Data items

START

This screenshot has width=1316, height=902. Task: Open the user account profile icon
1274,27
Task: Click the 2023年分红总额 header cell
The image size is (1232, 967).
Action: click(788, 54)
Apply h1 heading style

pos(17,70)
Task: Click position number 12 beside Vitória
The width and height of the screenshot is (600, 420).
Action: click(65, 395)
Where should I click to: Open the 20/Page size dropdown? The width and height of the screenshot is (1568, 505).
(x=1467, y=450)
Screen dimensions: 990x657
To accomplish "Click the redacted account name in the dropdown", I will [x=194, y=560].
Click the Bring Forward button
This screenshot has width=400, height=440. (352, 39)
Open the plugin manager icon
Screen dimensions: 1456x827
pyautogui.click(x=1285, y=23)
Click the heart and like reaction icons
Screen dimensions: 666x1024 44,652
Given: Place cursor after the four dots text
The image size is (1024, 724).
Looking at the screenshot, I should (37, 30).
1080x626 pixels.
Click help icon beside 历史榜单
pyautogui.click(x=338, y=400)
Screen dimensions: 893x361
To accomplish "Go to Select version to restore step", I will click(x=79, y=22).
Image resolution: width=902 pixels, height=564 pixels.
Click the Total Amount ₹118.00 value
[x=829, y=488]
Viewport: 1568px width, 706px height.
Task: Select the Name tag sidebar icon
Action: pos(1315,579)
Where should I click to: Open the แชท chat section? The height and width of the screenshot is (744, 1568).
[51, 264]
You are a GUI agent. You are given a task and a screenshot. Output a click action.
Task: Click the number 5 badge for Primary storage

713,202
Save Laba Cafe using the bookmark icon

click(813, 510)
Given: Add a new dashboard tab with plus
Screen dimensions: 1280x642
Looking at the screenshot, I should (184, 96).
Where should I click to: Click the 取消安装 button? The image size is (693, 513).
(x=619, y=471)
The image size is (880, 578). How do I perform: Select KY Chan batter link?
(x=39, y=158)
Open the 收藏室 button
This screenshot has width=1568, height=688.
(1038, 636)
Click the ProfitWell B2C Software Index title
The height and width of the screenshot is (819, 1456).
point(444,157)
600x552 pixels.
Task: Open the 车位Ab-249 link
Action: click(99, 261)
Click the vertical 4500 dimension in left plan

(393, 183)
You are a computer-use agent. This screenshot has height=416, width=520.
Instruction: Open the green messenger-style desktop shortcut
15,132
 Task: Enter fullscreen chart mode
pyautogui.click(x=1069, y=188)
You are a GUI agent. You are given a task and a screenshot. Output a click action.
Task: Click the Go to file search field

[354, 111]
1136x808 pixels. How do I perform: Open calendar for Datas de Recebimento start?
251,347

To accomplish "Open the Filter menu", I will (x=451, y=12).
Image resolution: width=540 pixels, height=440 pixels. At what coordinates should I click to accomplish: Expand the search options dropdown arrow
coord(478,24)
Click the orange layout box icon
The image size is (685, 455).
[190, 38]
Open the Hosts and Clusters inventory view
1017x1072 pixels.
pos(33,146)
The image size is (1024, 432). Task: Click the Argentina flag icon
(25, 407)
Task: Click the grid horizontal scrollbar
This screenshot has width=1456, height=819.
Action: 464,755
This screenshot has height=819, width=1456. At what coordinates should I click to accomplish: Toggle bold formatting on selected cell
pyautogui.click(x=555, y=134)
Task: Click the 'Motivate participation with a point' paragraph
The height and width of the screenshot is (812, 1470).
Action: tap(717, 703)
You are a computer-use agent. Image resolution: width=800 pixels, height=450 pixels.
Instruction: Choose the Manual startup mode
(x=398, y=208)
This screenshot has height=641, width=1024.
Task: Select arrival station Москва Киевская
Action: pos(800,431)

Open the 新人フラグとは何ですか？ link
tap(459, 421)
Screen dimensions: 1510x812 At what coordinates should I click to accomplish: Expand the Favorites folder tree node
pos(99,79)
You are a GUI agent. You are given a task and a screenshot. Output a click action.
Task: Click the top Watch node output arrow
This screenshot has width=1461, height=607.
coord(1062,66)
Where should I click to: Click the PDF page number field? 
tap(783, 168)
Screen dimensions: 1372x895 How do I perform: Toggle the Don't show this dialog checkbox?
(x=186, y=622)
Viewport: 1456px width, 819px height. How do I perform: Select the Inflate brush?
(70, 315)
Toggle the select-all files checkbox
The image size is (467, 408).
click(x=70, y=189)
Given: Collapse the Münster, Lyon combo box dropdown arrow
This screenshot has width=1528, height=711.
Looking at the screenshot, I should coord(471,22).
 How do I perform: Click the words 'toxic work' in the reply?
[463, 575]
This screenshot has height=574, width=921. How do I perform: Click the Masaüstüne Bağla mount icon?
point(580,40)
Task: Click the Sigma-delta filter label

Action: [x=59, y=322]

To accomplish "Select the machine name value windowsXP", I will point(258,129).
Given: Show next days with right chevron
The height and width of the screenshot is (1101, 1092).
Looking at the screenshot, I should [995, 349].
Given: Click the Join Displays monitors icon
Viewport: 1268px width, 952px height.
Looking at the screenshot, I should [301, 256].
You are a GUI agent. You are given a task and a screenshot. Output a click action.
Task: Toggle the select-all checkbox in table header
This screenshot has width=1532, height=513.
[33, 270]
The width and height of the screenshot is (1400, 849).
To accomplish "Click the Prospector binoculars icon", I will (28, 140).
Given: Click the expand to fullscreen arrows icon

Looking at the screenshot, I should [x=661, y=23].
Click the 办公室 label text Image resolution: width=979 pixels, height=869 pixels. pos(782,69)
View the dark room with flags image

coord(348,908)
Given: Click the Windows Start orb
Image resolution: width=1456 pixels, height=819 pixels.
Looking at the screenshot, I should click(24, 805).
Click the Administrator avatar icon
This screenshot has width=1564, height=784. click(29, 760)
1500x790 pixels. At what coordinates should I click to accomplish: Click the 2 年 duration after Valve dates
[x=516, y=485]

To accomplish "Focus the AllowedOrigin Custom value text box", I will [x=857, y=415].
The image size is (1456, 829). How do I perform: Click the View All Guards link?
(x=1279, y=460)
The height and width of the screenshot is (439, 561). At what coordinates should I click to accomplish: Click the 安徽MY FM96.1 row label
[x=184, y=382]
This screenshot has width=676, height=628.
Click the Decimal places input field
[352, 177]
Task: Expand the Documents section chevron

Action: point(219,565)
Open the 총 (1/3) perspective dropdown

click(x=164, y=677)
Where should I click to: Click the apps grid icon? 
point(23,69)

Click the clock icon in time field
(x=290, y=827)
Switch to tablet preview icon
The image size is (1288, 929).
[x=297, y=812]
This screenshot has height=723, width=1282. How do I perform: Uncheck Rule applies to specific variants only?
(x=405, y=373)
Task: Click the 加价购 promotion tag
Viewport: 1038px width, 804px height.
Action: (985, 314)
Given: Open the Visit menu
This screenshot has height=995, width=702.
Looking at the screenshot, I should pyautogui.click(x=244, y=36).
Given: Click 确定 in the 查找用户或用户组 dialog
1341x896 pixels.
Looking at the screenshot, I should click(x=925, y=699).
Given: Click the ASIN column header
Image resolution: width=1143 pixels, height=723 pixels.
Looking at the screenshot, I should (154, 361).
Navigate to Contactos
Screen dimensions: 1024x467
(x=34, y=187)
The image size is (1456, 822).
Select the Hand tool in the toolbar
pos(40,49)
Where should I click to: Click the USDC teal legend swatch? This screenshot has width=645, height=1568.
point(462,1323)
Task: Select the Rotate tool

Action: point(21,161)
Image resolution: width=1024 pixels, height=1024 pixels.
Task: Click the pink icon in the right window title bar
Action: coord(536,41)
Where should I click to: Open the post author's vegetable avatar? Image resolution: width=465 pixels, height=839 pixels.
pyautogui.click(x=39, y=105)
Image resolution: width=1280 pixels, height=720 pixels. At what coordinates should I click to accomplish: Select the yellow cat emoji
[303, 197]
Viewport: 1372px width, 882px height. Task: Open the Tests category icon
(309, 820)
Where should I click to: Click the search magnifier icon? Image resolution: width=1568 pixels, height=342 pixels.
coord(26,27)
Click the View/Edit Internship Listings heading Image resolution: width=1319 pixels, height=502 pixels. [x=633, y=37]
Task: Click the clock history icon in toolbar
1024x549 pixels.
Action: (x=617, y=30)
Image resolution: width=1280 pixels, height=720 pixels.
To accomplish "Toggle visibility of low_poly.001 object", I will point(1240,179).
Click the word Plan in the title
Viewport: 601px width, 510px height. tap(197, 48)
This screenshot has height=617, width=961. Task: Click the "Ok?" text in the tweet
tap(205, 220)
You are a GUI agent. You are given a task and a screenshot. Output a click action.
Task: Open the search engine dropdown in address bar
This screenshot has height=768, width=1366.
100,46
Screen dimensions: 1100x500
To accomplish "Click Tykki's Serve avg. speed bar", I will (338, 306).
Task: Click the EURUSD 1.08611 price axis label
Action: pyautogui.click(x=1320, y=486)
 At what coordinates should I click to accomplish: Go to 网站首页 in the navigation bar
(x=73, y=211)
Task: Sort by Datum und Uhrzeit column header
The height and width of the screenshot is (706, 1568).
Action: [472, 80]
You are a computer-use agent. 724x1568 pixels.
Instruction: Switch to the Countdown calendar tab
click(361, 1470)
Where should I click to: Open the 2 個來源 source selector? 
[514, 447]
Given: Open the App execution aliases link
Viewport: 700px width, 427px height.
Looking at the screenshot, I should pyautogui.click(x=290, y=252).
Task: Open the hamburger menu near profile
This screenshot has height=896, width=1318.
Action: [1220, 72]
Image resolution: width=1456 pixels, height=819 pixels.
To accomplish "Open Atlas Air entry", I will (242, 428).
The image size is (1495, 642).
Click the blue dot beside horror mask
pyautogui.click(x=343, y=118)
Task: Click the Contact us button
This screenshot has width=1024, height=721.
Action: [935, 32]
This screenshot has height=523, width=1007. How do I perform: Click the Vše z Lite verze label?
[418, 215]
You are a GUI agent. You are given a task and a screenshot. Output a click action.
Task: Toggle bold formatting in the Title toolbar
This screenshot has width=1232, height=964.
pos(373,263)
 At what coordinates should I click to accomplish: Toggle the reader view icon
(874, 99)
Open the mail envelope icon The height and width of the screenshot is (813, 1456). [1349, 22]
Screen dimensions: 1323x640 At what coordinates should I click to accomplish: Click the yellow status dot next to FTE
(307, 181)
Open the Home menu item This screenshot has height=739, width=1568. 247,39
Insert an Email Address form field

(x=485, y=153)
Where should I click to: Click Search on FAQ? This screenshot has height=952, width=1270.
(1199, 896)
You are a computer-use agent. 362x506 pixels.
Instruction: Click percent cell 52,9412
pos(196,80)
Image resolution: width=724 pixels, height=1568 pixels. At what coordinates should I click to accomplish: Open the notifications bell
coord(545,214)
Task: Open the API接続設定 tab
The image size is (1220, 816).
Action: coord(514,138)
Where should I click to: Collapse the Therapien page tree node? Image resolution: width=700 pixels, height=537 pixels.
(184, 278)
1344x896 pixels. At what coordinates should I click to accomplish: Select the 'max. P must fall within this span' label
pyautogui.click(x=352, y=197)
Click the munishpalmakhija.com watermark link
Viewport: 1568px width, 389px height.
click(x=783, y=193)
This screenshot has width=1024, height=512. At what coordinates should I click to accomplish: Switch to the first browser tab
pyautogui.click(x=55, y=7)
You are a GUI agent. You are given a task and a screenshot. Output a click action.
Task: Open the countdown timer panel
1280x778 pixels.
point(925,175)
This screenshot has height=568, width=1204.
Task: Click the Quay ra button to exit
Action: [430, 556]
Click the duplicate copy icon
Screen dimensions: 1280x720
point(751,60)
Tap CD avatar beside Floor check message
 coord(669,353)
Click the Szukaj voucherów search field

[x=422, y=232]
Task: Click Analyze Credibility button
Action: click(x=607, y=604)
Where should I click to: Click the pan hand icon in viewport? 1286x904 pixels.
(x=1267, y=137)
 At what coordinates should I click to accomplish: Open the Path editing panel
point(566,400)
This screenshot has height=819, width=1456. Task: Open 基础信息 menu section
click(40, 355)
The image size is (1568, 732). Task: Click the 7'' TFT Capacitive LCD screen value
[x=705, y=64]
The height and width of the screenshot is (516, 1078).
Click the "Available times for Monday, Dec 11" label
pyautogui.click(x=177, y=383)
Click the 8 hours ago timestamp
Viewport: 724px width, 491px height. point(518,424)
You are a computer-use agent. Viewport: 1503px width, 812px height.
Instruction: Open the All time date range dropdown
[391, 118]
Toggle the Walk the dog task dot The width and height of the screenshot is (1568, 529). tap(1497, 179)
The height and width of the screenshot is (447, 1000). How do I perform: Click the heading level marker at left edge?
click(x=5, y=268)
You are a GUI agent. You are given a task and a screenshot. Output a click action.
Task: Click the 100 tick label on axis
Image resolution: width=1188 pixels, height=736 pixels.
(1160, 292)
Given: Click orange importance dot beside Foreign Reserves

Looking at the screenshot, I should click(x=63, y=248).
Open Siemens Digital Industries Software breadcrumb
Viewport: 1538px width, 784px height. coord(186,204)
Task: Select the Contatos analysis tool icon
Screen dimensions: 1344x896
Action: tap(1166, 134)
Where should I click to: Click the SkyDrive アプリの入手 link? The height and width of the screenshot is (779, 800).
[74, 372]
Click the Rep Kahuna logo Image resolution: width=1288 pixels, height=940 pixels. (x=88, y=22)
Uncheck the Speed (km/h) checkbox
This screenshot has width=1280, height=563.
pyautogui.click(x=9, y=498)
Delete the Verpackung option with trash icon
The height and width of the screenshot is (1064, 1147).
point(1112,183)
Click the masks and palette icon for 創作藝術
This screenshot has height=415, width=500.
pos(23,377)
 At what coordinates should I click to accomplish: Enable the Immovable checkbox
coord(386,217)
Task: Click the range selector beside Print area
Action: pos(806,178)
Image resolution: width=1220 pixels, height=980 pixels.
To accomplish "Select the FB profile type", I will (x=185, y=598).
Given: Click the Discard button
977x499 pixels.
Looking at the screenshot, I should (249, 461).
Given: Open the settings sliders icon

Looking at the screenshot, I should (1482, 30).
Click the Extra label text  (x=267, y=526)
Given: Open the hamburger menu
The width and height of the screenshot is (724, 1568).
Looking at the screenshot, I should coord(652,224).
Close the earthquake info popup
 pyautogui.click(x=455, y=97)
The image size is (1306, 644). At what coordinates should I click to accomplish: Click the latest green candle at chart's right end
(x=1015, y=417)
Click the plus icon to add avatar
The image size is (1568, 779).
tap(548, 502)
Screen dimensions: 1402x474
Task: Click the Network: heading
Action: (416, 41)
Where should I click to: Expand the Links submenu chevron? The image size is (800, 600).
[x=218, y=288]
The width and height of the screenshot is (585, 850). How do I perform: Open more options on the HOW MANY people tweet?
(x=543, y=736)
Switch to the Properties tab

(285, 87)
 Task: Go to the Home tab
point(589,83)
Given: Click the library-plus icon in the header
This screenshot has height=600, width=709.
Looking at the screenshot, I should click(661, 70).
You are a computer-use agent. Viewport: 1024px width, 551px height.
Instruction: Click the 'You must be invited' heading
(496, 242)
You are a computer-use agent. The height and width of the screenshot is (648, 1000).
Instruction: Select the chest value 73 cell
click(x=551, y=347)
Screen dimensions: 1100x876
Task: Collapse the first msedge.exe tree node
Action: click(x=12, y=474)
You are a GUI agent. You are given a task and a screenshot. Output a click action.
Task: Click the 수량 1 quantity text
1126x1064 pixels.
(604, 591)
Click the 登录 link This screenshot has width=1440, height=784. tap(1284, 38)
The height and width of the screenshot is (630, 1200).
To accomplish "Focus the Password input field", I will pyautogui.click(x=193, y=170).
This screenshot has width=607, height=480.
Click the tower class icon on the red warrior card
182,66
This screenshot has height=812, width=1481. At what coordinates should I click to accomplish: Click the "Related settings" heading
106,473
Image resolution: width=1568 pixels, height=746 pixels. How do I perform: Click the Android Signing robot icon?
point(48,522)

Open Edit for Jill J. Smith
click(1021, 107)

END

Copy out, unchanged, the part of the records that opens with the line containing "Viewport: 1372px width, 882px" and closes with the line containing "tap(205, 220)", including both of those lines.

◆ **Answer for this exercise**:
Viewport: 1372px width, 882px height. Task: Open the Tests category icon
(309, 820)
Where should I click to: Click the search magnifier icon? Image resolution: width=1568 pixels, height=342 pixels.
coord(26,27)
Click the View/Edit Internship Listings heading Image resolution: width=1319 pixels, height=502 pixels. [x=633, y=37]
Task: Click the clock history icon in toolbar
1024x549 pixels.
Action: (x=617, y=30)
Image resolution: width=1280 pixels, height=720 pixels.
To accomplish "Toggle visibility of low_poly.001 object", I will point(1240,179).
Click the word Plan in the title
Viewport: 601px width, 510px height. tap(197, 48)
This screenshot has height=617, width=961. Task: Click the "Ok?" text in the tweet
tap(205, 220)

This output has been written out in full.